Peaches and Cream Cupcakes
3 ½ cups pureed peaches
2 tablespoons white sugar
2 tablespoons cornstarch
2 tablespoons water
2 ⅔ cups all-purpose flour
1 teaspoon baking powder
1 teaspoon baking soda
½ teaspoon salt
2 cups white sugar
8 tablespoons unsalted butter
at room temperature
2 large eggs
2 teaspoons vanilla extract
1 teaspoon peach extract
1 ½ cups buttermilk
½ cup pureed peaches
2 cups heavy whipping cream
2 tablespoons instant vanilla pudding mix
1 teaspoon vanilla extract
Combine pureed peaches and sugar for filling in a medium saucepan over medium heat. Bring to a slight boil.
Mix cornstarch and water together in a separate bowl until there are no lumps. Stir mixture into the pan. Reduce heat to medium-low and cook until thick and bubbly, about 1 minute. Let filling cool completely.
While filling cools, preheat the oven to 350 degrees F (175 degrees C). Line two 12-cup muffin tins with paper liners.
Whisk flour, baking powder, baking soda, and salt together in a medium bowl for cupcakes.
Beat sugar and butter together in a large bowl using an electric mixer until creamy. Beat in eggs, vanilla extract, and peach extract until smooth. Add 1/2 of the flour mixture and stir until combined. Add buttermilk and 1/2 cup pureed peaches; stir until almost combined. Add remaining flour mixture and stir until all ingredients are mixed in.

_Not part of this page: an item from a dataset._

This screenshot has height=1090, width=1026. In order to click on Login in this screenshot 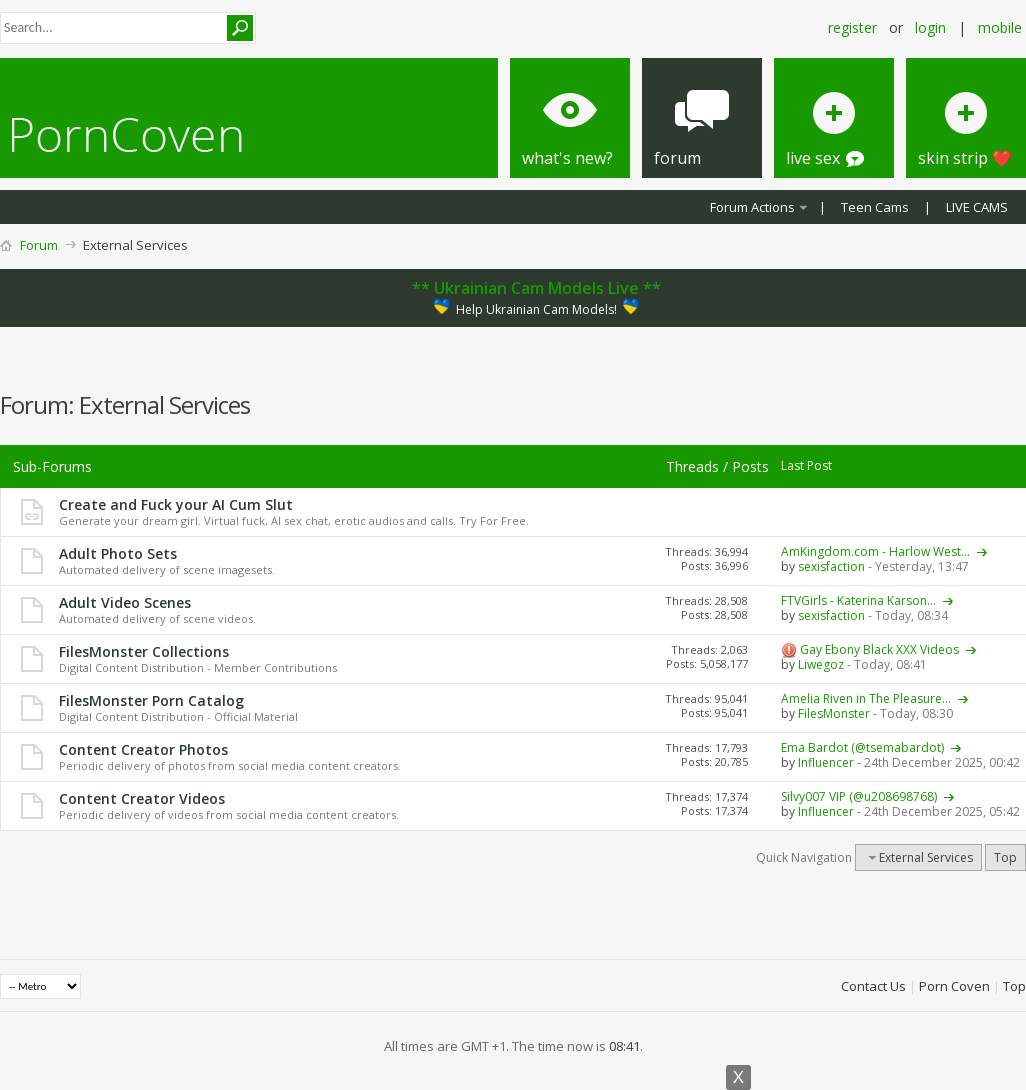, I will do `click(930, 27)`.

Spoon batter into the prepared muffin cups, filling each 2/3 full.
Bake in the preheated oven until tops spring back when lightly pressed, 18 to 20 minutes. Cool in the tins for 10 minutes. Transfer to a wire rack and let cool, about 20 minutes.
Remove a bit of the center of each cupcake using a cupcake corer; fill with cooled peach filling.
Beat whipping cream, pudding mix, and vanilla extract for frosting together using a wire whisk attachment until firm peaks form. Frost cooled cupcakes.